Si on peut formuler un voeu en ce début d'année, c'est que l'élection mette un terme final à ce chiraquisme compassionnel. S'il est un seul droit opposable qu'il faut faire voter d'urgence en France, c'est celui de sérieux.

 

Le monde vit, en effet, "des changements considérables". Le modèle social français, qui date de l'après-guerre, prend eau de toutes parts. Depuis vingt ans, la classe politique se porte "à l'écoute" des flots de plaintes venues des catégories qui souffrent, les salariés dont les usines ferment, les sans-emploi, les sans-logis... et promet d'accorder de nouveaux droits et de verser des nouvelles subventions à tous, sous le regard des caméras de télévision. Le "sérieux" serait d'avoir enfin le courage d'expliquer que la France n'a plus les moyens et que, de toute façon, la subventionnite n'a rien résolu depuis vingt ans et qu'il est temps de prendre autrement les problèmes.

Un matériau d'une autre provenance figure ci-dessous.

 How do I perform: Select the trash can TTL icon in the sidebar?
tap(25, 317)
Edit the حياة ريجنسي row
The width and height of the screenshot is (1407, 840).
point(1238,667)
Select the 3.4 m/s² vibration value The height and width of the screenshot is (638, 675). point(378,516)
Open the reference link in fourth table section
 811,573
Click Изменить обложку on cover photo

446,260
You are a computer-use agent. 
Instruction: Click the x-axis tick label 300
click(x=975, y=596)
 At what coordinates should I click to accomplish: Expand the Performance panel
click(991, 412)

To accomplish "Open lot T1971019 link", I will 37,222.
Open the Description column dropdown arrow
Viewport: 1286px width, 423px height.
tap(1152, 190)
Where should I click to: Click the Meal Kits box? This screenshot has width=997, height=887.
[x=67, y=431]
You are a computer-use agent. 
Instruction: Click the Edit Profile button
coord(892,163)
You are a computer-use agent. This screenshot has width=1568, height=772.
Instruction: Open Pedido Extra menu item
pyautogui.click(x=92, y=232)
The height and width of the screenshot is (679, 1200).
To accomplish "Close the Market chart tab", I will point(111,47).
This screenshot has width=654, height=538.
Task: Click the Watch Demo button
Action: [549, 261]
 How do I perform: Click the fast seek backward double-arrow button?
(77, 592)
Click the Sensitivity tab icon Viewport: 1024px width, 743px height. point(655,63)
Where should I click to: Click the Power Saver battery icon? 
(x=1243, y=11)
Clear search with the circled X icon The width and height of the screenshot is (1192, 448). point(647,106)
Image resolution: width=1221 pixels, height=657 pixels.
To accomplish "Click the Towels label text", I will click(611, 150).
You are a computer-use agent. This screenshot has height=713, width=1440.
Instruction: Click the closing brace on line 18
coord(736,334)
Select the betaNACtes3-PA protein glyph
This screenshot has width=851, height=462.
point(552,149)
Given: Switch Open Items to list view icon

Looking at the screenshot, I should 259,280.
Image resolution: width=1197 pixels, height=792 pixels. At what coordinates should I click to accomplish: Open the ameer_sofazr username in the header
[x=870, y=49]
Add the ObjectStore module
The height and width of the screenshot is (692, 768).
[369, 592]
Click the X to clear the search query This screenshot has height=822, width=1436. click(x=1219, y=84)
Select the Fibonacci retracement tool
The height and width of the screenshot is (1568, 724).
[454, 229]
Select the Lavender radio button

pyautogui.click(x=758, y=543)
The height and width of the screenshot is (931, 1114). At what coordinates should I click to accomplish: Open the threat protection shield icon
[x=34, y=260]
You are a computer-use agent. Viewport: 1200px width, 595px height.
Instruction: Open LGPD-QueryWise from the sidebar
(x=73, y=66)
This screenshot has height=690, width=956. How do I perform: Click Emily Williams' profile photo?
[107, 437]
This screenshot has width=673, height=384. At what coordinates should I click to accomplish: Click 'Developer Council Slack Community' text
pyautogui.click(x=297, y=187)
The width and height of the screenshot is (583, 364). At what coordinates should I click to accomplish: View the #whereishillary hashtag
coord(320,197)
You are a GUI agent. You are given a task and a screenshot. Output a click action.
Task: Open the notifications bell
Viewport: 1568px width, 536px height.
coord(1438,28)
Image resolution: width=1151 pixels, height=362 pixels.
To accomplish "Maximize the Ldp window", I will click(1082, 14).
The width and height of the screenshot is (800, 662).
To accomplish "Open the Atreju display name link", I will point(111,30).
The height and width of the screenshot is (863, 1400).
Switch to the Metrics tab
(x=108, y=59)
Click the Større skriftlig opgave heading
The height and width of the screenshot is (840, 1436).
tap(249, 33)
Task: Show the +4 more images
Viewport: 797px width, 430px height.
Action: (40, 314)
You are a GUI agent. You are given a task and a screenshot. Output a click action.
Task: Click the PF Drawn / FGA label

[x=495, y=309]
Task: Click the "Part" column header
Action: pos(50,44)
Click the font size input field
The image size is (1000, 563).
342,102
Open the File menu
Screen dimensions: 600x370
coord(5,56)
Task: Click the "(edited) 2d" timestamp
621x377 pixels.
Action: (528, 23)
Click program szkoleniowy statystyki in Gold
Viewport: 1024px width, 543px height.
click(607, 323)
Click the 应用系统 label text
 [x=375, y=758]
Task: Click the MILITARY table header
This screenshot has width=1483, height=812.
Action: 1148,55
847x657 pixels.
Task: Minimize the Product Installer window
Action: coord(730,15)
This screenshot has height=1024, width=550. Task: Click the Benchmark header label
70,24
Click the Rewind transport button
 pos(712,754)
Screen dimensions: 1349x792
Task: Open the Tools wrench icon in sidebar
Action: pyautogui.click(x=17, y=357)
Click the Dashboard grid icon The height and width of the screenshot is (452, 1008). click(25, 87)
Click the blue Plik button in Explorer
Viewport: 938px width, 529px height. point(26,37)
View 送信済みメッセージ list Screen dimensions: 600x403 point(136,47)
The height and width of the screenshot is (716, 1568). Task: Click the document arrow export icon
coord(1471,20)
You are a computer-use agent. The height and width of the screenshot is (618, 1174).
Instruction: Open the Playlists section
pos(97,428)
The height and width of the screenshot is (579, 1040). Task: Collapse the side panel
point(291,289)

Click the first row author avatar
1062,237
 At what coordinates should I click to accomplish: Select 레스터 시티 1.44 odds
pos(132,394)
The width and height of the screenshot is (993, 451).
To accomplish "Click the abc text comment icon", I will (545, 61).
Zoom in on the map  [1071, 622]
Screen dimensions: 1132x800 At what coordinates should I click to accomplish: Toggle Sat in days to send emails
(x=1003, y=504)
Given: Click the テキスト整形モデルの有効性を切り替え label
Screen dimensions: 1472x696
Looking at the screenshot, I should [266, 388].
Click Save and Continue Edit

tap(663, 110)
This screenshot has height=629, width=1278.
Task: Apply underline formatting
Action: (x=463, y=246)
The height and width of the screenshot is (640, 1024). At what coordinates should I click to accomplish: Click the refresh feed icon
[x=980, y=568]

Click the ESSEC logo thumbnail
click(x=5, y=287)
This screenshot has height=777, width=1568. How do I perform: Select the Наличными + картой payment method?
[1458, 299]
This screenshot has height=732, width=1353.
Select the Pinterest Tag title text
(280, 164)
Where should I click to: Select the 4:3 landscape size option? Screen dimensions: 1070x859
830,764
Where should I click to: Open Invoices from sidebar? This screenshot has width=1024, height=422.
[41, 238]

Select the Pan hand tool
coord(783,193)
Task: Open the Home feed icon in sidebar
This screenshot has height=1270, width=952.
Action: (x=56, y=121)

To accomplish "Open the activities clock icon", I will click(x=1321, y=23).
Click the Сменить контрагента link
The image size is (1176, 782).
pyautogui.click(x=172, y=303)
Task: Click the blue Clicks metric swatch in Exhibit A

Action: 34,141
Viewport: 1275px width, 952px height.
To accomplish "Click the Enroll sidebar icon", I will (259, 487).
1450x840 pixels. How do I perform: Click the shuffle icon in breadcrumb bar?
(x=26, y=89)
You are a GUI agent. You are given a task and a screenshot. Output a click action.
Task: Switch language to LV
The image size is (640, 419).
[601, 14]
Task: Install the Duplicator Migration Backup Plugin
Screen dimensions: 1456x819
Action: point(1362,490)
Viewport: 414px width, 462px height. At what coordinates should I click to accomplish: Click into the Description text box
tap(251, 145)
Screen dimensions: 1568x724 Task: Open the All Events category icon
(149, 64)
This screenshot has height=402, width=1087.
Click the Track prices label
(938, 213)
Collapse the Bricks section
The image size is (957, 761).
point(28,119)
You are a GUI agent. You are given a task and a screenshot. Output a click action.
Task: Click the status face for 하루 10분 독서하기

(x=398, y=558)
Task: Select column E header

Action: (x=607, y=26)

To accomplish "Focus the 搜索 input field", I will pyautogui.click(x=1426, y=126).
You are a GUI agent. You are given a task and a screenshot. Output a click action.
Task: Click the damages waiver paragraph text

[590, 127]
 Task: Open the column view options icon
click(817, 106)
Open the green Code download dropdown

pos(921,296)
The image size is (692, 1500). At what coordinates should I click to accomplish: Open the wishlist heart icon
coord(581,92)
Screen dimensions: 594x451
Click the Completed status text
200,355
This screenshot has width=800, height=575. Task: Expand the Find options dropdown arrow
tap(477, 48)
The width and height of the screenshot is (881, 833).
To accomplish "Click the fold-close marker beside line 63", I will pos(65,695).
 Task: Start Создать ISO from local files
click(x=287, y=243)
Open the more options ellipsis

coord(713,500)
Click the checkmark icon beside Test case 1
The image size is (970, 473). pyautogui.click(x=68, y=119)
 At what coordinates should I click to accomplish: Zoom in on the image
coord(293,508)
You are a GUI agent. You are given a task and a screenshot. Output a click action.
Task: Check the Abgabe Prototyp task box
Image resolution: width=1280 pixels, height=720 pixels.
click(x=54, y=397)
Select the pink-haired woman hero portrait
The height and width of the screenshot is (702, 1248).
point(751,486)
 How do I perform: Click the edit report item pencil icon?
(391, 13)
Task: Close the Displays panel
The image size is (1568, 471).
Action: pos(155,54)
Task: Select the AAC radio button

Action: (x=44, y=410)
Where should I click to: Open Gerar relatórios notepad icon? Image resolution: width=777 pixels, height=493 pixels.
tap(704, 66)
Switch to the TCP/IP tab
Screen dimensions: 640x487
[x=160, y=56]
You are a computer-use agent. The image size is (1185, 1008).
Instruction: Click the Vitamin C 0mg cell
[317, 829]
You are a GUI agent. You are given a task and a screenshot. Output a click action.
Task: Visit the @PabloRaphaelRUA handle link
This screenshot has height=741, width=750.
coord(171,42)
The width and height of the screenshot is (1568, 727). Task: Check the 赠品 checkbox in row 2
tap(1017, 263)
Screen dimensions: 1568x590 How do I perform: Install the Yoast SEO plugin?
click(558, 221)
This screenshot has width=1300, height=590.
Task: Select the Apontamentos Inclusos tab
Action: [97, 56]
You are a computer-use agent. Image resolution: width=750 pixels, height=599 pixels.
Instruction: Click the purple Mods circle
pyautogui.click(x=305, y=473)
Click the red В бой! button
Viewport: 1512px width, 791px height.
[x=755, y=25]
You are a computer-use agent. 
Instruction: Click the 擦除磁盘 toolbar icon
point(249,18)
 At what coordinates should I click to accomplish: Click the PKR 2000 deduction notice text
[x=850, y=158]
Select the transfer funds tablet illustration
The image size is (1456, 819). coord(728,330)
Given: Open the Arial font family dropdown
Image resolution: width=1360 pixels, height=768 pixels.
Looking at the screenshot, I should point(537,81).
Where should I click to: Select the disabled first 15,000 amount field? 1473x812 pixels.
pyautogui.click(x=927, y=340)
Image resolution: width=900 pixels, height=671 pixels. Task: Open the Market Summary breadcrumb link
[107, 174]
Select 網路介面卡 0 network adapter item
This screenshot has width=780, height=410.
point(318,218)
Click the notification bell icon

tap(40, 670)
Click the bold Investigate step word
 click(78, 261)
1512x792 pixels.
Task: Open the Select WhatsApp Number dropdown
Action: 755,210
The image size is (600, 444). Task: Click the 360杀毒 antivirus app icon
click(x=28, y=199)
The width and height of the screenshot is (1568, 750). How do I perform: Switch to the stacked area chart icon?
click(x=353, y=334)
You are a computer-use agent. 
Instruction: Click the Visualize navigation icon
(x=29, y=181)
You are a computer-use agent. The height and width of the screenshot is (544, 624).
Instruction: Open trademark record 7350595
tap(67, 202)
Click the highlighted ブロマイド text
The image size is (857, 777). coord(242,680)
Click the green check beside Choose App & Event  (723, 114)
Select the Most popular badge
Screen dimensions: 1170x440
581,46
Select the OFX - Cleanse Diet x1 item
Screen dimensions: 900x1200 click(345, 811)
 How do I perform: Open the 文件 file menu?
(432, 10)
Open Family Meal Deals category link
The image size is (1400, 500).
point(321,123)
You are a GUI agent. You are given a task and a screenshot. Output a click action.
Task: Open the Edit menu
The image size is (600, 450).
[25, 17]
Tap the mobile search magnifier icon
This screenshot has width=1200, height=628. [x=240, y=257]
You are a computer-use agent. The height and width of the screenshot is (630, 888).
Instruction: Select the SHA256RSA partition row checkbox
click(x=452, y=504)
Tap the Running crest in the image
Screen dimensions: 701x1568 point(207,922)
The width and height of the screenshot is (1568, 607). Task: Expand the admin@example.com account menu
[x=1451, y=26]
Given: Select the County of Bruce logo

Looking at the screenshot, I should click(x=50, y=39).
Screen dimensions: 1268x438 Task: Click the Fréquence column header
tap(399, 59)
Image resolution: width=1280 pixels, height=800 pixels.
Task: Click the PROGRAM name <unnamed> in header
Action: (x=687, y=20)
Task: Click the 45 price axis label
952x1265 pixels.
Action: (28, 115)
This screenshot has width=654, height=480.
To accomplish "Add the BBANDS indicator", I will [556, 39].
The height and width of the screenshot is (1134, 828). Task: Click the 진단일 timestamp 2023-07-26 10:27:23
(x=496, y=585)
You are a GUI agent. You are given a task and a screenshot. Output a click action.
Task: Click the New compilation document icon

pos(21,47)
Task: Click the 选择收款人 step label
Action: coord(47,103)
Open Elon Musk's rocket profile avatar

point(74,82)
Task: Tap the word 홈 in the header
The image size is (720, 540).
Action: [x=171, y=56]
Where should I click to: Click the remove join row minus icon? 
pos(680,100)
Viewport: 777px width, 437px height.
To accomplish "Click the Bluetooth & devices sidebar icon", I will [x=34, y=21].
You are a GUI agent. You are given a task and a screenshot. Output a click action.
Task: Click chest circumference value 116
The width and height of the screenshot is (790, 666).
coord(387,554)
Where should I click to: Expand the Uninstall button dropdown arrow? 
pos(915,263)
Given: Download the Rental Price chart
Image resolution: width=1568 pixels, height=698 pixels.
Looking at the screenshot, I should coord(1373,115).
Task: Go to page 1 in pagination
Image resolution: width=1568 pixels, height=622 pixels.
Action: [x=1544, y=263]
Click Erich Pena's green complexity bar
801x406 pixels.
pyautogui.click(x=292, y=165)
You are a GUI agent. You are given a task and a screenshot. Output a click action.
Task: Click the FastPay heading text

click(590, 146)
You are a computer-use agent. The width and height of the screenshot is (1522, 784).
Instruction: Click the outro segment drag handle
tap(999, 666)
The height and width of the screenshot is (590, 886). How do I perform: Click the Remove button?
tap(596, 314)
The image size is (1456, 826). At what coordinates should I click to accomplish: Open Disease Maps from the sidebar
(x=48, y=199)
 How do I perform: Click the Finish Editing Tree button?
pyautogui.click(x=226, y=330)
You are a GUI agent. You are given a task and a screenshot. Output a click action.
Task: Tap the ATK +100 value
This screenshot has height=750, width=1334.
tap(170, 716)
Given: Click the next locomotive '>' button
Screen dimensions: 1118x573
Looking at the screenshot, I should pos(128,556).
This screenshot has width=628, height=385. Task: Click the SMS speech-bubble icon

Il faut une meilleure croissance et une refonte complète du fonctionnement de l'Etat.

 

Meilleure croissance ? L'économiste Eric Chaney, de Morgan Stanley, a calculé que la part de la France dans les exportations globales de la zone euro a reculé depuis 1999 de 16 %, quand celle de l'Allemagne a crû de 11 %, celle de l'Espagne de 2 % et celle de l'Italie a baissé de 1 %. Ces chiffres devraient tirer la sonnette d'alarme sur l'état réel de la compétitivité de l'économie nationale. Voilà le problème le plus "sérieux" de la France. Et Eric Chaney d'implorer les candidats de ne pas céder au "populisme", qui reviendrait à "laisser penser aux Français que le gouvernement a le pouvoir d'isoler la France de la mondialisation" en renforçant le protectionnisme.

 

Le fonctionnement de l'Etat ? Le rapport sur "l'économie de l'immatériel" remis au ministre des finances par Jean-Pierre Jouyet et Maurice Lévy souligne l'ampleur de la révolution nécessaire. "La capacité à innover, à créer des concepts et à produire des idées est devenue l'avantage compétitif essentiel." "Formation, recherche, innovation : c'est sur ces critères que seront de plus en plus classées les nations. Et c'est sur ces trois critères que notre économie présente des faiblesses importantes et durables." Y remédier, poursuivent les auteurs, impose d'augmenter "sérieusement" les moyens de l'enseignement et d'en changer les structures, de "rénover en profondeur" l'organisation de la recherche et de "bousculer" notre système fiscal parce qu'il pénalise les innovations (puisse Mme Royal lire ce rapport de Jean-Pierre Jouyet, chef du service de l'inspection des finances et, par ailleurs, son conseiller !).

 

Plus globalement, "nous devons nous défaire du réflexe qui consiste à favoriser les situations acquises". Ce sont les mots qui doivent changer : la France se perd à vouloir "protéger", à accorder "des droits à", des "avantages", des "aides". Elle doit faire siens les mots "innovation", "incitation", "changement", "ouverture". Bref, mettre enfin le pays dans le mouvement rapide de la mondialisation, comme dirait Chirac.